* Start MATERIAL PROVIDED *
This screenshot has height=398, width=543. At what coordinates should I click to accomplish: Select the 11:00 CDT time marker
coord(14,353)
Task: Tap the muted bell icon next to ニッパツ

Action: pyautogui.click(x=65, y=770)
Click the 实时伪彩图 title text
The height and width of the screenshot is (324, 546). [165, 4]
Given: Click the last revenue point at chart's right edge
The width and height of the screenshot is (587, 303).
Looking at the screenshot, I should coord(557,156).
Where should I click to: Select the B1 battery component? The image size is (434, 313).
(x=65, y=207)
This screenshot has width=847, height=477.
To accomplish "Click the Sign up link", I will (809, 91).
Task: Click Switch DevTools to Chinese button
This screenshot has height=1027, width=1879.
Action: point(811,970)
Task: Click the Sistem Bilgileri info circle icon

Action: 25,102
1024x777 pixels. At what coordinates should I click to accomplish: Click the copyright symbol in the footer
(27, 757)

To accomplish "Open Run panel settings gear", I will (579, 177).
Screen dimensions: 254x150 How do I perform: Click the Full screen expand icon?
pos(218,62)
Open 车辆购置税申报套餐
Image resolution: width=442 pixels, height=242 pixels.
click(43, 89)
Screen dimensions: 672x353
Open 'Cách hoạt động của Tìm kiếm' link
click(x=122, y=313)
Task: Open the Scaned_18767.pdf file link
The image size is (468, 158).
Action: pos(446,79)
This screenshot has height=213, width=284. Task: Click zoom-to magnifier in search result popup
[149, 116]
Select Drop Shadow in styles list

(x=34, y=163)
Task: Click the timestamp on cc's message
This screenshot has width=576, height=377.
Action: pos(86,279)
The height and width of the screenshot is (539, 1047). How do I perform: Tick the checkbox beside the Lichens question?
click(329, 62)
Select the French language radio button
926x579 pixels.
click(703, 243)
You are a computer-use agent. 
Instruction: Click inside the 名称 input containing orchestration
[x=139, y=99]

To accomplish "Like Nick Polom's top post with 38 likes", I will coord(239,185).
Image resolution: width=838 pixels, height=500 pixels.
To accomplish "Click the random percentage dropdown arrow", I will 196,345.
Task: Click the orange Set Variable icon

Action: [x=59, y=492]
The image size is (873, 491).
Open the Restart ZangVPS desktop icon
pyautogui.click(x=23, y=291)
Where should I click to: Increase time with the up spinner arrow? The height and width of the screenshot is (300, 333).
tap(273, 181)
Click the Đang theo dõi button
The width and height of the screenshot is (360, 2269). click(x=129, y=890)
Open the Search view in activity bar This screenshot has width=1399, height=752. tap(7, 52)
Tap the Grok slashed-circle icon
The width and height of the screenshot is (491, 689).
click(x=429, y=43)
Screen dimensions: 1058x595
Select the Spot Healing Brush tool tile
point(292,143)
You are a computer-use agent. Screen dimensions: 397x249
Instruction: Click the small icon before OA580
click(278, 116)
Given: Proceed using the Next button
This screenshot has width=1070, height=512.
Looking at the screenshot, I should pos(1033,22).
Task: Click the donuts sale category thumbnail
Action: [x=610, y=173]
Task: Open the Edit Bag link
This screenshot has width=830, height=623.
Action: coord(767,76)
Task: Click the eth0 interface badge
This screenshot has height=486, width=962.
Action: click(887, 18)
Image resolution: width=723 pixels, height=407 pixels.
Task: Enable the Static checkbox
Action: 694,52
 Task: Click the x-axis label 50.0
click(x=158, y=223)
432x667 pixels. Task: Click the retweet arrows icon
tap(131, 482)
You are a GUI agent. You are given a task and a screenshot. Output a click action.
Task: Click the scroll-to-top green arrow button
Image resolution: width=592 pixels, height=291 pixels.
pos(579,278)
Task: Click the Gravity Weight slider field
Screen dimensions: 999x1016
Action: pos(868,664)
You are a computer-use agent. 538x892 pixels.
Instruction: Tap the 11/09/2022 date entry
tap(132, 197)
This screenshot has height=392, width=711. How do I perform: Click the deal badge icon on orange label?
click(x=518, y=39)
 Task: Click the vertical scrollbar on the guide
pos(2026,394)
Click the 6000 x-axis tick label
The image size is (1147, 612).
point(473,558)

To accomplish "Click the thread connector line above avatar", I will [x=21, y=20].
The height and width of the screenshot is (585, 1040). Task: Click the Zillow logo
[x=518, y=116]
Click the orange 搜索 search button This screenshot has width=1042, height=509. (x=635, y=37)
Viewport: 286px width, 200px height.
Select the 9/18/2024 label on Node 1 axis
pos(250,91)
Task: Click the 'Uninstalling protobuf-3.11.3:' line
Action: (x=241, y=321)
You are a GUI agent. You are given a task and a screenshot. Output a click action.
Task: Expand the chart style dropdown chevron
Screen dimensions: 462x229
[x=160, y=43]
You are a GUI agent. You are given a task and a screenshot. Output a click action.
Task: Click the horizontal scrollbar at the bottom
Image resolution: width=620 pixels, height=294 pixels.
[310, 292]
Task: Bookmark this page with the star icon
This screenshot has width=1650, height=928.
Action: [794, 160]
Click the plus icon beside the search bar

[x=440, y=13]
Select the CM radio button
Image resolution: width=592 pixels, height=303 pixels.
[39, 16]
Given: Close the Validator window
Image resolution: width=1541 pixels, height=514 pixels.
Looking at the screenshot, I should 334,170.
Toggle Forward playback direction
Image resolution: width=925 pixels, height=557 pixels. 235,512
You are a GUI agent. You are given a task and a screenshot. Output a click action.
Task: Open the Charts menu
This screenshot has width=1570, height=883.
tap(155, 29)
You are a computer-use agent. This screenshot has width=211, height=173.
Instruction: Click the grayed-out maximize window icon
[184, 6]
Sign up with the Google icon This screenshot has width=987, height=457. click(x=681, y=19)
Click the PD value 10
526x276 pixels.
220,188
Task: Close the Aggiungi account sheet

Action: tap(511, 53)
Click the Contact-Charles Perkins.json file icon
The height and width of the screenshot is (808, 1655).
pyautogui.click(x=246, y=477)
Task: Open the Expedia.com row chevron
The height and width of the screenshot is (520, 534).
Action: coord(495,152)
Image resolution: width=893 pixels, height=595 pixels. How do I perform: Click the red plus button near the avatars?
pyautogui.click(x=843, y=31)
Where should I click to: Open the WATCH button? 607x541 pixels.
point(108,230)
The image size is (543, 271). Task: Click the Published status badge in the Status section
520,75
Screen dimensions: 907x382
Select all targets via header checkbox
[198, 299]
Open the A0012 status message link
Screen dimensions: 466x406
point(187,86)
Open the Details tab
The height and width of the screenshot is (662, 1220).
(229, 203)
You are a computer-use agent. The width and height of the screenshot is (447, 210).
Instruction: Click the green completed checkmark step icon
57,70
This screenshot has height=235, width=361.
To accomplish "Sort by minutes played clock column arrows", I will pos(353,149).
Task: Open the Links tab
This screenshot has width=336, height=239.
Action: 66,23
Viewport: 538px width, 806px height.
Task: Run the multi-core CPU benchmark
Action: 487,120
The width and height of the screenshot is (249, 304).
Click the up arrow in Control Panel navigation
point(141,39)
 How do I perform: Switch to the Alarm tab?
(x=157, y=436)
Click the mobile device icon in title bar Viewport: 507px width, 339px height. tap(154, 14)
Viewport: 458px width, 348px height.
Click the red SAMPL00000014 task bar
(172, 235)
* End MATERIAL PROVIDED *
WORK TO DO: Update the records by replacing every "Instruction" with "Goal", and leave everything else unchanged.

EXPECTED ANSWER:
This screenshot has height=398, width=543. At what coordinates should I click to accomplish: Select the 11:00 CDT time marker
coord(14,353)
Task: Tap the muted bell icon next to ニッパツ

Action: pyautogui.click(x=65, y=770)
Click the 实时伪彩图 title text
The height and width of the screenshot is (324, 546). [165, 4]
Given: Click the last revenue point at chart's right edge
The width and height of the screenshot is (587, 303).
Looking at the screenshot, I should coord(557,156).
Where should I click to: Select the B1 battery component? The image size is (434, 313).
(x=65, y=207)
This screenshot has width=847, height=477.
To accomplish "Click the Sign up link", I will (809, 91).
Task: Click Switch DevTools to Chinese button
This screenshot has height=1027, width=1879.
Action: point(811,970)
Task: Click the Sistem Bilgileri info circle icon

Action: 25,102
1024x777 pixels. At what coordinates should I click to accomplish: Click the copyright symbol in the footer
(27, 757)

To accomplish "Open Run panel settings gear", I will (579, 177).
Screen dimensions: 254x150 How do I perform: Click the Full screen expand icon?
pos(218,62)
Open 车辆购置税申报套餐
Image resolution: width=442 pixels, height=242 pixels.
click(43, 89)
Screen dimensions: 672x353
Open 'Cách hoạt động của Tìm kiếm' link
click(x=122, y=313)
Task: Open the Scaned_18767.pdf file link
The image size is (468, 158).
Action: pos(446,79)
This screenshot has height=213, width=284. Task: Click zoom-to magnifier in search result popup
[149, 116]
Select Drop Shadow in styles list

(x=34, y=163)
Task: Click the timestamp on cc's message
This screenshot has width=576, height=377.
Action: pos(86,279)
The height and width of the screenshot is (539, 1047). How do I perform: Tick the checkbox beside the Lichens question?
click(329, 62)
Select the French language radio button
926x579 pixels.
click(703, 243)
You are a computer-use agent. 
Goal: Click inside the 名称 input containing orchestration
[x=139, y=99]

To accomplish "Like Nick Polom's top post with 38 likes", I will coord(239,185).
Image resolution: width=838 pixels, height=500 pixels.
To accomplish "Click the random percentage dropdown arrow", I will 196,345.
Task: Click the orange Set Variable icon

Action: [x=59, y=492]
The image size is (873, 491).
Open the Restart ZangVPS desktop icon
pyautogui.click(x=23, y=291)
Where should I click to: Increase time with the up spinner arrow? The height and width of the screenshot is (300, 333).
tap(273, 181)
Click the Đang theo dõi button
The width and height of the screenshot is (360, 2269). click(x=129, y=890)
Open the Search view in activity bar This screenshot has width=1399, height=752. tap(7, 52)
Tap the Grok slashed-circle icon
The width and height of the screenshot is (491, 689).
click(x=429, y=43)
Screen dimensions: 1058x595
Select the Spot Healing Brush tool tile
point(292,143)
You are a computer-use agent. Screen dimensions: 397x249
Goal: Click the small icon before OA580
click(278, 116)
Given: Proceed using the Next button
This screenshot has width=1070, height=512.
Looking at the screenshot, I should pos(1033,22).
Task: Click the donuts sale category thumbnail
Action: [x=610, y=173]
Task: Open the Edit Bag link
This screenshot has width=830, height=623.
Action: coord(767,76)
Task: Click the eth0 interface badge
This screenshot has height=486, width=962.
Action: click(887, 18)
Image resolution: width=723 pixels, height=407 pixels.
Task: Enable the Static checkbox
Action: 694,52
 Task: Click the x-axis label 50.0
click(x=158, y=223)
432x667 pixels. Task: Click the retweet arrows icon
tap(131, 482)
You are a GUI agent. You are given a task and a screenshot. Output a click action.
Task: Click the scroll-to-top green arrow button
Image resolution: width=592 pixels, height=291 pixels.
pos(579,278)
Task: Click the Gravity Weight slider field
Screen dimensions: 999x1016
Action: pos(868,664)
You are a computer-use agent. 538x892 pixels.
Goal: Tap the 11/09/2022 date entry
tap(132, 197)
This screenshot has height=392, width=711. How do I perform: Click the deal badge icon on orange label?
click(x=518, y=39)
 Task: Click the vertical scrollbar on the guide
pos(2026,394)
Click the 6000 x-axis tick label
The image size is (1147, 612).
point(473,558)

To accomplish "Click the thread connector line above avatar", I will [x=21, y=20].
The height and width of the screenshot is (585, 1040). Task: Click the Zillow logo
[x=518, y=116]
Click the orange 搜索 search button This screenshot has width=1042, height=509. (x=635, y=37)
Viewport: 286px width, 200px height.
Select the 9/18/2024 label on Node 1 axis
pos(250,91)
Task: Click the 'Uninstalling protobuf-3.11.3:' line
Action: (x=241, y=321)
You are a GUI agent. You are given a task and a screenshot. Output a click action.
Task: Expand the chart style dropdown chevron
Screen dimensions: 462x229
[x=160, y=43]
You are a GUI agent. You are given a task and a screenshot. Output a click action.
Task: Click the horizontal scrollbar at the bottom
Image resolution: width=620 pixels, height=294 pixels.
[310, 292]
Task: Bookmark this page with the star icon
This screenshot has width=1650, height=928.
Action: [794, 160]
Click the plus icon beside the search bar

[x=440, y=13]
Select the CM radio button
Image resolution: width=592 pixels, height=303 pixels.
[39, 16]
Given: Close the Validator window
Image resolution: width=1541 pixels, height=514 pixels.
Looking at the screenshot, I should 334,170.
Toggle Forward playback direction
Image resolution: width=925 pixels, height=557 pixels. 235,512
You are a GUI agent. You are given a task and a screenshot. Output a click action.
Task: Open the Charts menu
This screenshot has width=1570, height=883.
tap(155, 29)
You are a computer-use agent. This screenshot has width=211, height=173.
Goal: Click the grayed-out maximize window icon
[184, 6]
Sign up with the Google icon This screenshot has width=987, height=457. click(x=681, y=19)
Click the PD value 10
526x276 pixels.
220,188
Task: Close the Aggiungi account sheet

Action: tap(511, 53)
Click the Contact-Charles Perkins.json file icon
The height and width of the screenshot is (808, 1655).
pyautogui.click(x=246, y=477)
Task: Open the Expedia.com row chevron
The height and width of the screenshot is (520, 534).
Action: coord(495,152)
Image resolution: width=893 pixels, height=595 pixels. How do I perform: Click the red plus button near the avatars?
pyautogui.click(x=843, y=31)
Where should I click to: Open the WATCH button? 607x541 pixels.
point(108,230)
The image size is (543, 271). Task: Click the Published status badge in the Status section
520,75
Screen dimensions: 907x382
Select all targets via header checkbox
[198, 299]
Open the A0012 status message link
Screen dimensions: 466x406
point(187,86)
Open the Details tab
The height and width of the screenshot is (662, 1220).
(229, 203)
You are a computer-use agent. The width and height of the screenshot is (447, 210).
Goal: Click the green completed checkmark step icon
57,70
This screenshot has height=235, width=361.
To accomplish "Sort by minutes played clock column arrows", I will pos(353,149).
Task: Open the Links tab
This screenshot has width=336, height=239.
Action: 66,23
Viewport: 538px width, 806px height.
Task: Run the multi-core CPU benchmark
Action: 487,120
The width and height of the screenshot is (249, 304).
Click the up arrow in Control Panel navigation
point(141,39)
 How do I perform: Switch to the Alarm tab?
(x=157, y=436)
Click the mobile device icon in title bar Viewport: 507px width, 339px height. tap(154, 14)
Viewport: 458px width, 348px height.
Click the red SAMPL00000014 task bar
(172, 235)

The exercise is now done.